▶ [ABOUT THIS EXERCISE]
Exactness is required throughout. Return every record once more.

─── DATA TO PROCESS

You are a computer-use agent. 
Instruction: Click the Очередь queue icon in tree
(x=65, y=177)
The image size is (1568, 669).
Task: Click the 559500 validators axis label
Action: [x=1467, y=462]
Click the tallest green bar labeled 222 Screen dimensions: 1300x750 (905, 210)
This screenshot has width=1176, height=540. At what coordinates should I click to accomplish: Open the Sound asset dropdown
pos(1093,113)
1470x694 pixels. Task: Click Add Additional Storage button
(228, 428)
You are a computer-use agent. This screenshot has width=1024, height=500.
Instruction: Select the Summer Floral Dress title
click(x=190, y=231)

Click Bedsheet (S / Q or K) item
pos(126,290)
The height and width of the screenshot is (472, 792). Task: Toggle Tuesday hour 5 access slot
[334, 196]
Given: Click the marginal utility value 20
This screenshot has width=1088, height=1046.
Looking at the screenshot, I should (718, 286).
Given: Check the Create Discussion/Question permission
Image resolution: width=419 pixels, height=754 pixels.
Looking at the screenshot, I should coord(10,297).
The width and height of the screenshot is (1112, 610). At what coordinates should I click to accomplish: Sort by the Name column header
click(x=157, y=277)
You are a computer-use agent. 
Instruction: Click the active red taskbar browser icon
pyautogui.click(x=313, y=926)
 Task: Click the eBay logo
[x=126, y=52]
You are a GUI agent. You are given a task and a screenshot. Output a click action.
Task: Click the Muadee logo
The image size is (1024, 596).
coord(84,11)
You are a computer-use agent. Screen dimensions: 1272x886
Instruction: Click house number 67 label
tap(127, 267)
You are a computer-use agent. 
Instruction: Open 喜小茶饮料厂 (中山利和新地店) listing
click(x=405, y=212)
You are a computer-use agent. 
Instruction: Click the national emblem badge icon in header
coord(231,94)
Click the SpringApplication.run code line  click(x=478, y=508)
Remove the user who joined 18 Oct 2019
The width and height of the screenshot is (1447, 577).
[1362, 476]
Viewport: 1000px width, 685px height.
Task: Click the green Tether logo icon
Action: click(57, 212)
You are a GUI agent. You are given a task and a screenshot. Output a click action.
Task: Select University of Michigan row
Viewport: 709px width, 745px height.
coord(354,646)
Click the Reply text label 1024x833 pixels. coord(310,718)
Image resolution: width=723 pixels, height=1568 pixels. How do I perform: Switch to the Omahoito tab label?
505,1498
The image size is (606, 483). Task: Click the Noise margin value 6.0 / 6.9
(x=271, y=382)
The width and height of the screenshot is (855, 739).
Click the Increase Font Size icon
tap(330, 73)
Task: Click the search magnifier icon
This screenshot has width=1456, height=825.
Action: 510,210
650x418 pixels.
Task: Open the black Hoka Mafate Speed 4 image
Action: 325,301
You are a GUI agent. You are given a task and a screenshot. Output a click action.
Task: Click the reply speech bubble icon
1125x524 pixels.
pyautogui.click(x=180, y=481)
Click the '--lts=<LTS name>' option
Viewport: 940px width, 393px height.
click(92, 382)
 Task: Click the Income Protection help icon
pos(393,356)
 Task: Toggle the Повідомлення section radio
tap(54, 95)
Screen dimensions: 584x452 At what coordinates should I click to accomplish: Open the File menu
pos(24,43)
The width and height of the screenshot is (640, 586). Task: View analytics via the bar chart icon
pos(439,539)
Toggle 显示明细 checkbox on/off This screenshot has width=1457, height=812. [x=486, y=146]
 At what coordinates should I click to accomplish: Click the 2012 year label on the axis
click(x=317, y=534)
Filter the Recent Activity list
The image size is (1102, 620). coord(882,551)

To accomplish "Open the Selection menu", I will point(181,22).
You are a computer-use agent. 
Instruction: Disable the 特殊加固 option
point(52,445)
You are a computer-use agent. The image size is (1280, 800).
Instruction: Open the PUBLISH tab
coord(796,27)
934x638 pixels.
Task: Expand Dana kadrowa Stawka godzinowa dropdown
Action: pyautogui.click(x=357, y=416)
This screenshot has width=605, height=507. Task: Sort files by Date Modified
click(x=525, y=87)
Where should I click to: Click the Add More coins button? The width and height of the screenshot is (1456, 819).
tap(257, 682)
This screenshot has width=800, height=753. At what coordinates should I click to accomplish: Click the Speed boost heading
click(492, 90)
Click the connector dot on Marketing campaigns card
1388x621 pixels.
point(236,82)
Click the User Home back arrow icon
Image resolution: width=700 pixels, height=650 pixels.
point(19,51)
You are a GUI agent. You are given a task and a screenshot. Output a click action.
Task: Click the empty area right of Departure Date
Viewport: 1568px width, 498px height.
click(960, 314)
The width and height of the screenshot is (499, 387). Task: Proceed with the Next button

──────

▶ [ANSWER BOX]
You are a computer-use agent. 
Instruction: Click the Очередь queue icon in tree
(x=65, y=177)
The image size is (1568, 669).
Task: Click the 559500 validators axis label
Action: [x=1467, y=462]
Click the tallest green bar labeled 222 Screen dimensions: 1300x750 (905, 210)
This screenshot has width=1176, height=540. At what coordinates should I click to accomplish: Open the Sound asset dropdown
pos(1093,113)
1470x694 pixels. Task: Click Add Additional Storage button
(228, 428)
You are a computer-use agent. This screenshot has width=1024, height=500.
Instruction: Select the Summer Floral Dress title
click(x=190, y=231)

Click Bedsheet (S / Q or K) item
pos(126,290)
The height and width of the screenshot is (472, 792). Task: Toggle Tuesday hour 5 access slot
[334, 196]
Given: Click the marginal utility value 20
This screenshot has width=1088, height=1046.
Looking at the screenshot, I should (718, 286).
Given: Check the Create Discussion/Question permission
Image resolution: width=419 pixels, height=754 pixels.
Looking at the screenshot, I should coord(10,297).
The width and height of the screenshot is (1112, 610). At what coordinates should I click to accomplish: Sort by the Name column header
click(x=157, y=277)
You are a computer-use agent. 
Instruction: Click the active red taskbar browser icon
pyautogui.click(x=313, y=926)
 Task: Click the eBay logo
[x=126, y=52]
You are a GUI agent. You are given a task and a screenshot. Output a click action.
Task: Click the Muadee logo
The image size is (1024, 596).
coord(84,11)
You are a computer-use agent. Screen dimensions: 1272x886
Instruction: Click house number 67 label
tap(127, 267)
You are a computer-use agent. 
Instruction: Open 喜小茶饮料厂 (中山利和新地店) listing
click(x=405, y=212)
You are a computer-use agent. 
Instruction: Click the national emblem badge icon in header
coord(231,94)
Click the SpringApplication.run code line  click(x=478, y=508)
Remove the user who joined 18 Oct 2019
The width and height of the screenshot is (1447, 577).
[1362, 476]
Viewport: 1000px width, 685px height.
Task: Click the green Tether logo icon
Action: click(57, 212)
You are a GUI agent. You are given a task and a screenshot. Output a click action.
Task: Select University of Michigan row
Viewport: 709px width, 745px height.
coord(354,646)
Click the Reply text label 1024x833 pixels. coord(310,718)
Image resolution: width=723 pixels, height=1568 pixels. How do I perform: Switch to the Omahoito tab label?
505,1498
The image size is (606, 483). Task: Click the Noise margin value 6.0 / 6.9
(x=271, y=382)
The width and height of the screenshot is (855, 739).
Click the Increase Font Size icon
tap(330, 73)
Task: Click the search magnifier icon
This screenshot has width=1456, height=825.
Action: 510,210
650x418 pixels.
Task: Open the black Hoka Mafate Speed 4 image
Action: 325,301
You are a GUI agent. You are given a task and a screenshot. Output a click action.
Task: Click the reply speech bubble icon
1125x524 pixels.
pyautogui.click(x=180, y=481)
Click the '--lts=<LTS name>' option
Viewport: 940px width, 393px height.
click(92, 382)
 Task: Click the Income Protection help icon
pos(393,356)
 Task: Toggle the Повідомлення section radio
tap(54, 95)
Screen dimensions: 584x452 At what coordinates should I click to accomplish: Open the File menu
pos(24,43)
The width and height of the screenshot is (640, 586). Task: View analytics via the bar chart icon
pos(439,539)
Toggle 显示明细 checkbox on/off This screenshot has width=1457, height=812. [x=486, y=146]
 At what coordinates should I click to accomplish: Click the 2012 year label on the axis
click(x=317, y=534)
Filter the Recent Activity list
The image size is (1102, 620). coord(882,551)

To accomplish "Open the Selection menu", I will point(181,22).
You are a computer-use agent. 
Instruction: Disable the 特殊加固 option
point(52,445)
You are a computer-use agent. The image size is (1280, 800).
Instruction: Open the PUBLISH tab
coord(796,27)
934x638 pixels.
Task: Expand Dana kadrowa Stawka godzinowa dropdown
Action: pyautogui.click(x=357, y=416)
This screenshot has width=605, height=507. Task: Sort files by Date Modified
click(x=525, y=87)
Where should I click to: Click the Add More coins button? The width and height of the screenshot is (1456, 819).
tap(257, 682)
This screenshot has width=800, height=753. At what coordinates should I click to accomplish: Click the Speed boost heading
click(492, 90)
Click the connector dot on Marketing campaigns card
1388x621 pixels.
point(236,82)
Click the User Home back arrow icon
Image resolution: width=700 pixels, height=650 pixels.
point(19,51)
You are a GUI agent. You are given a task and a screenshot. Output a click action.
Task: Click the empty area right of Departure Date
Viewport: 1568px width, 498px height.
click(960, 314)
The width and height of the screenshot is (499, 387). Task: Proceed with the Next button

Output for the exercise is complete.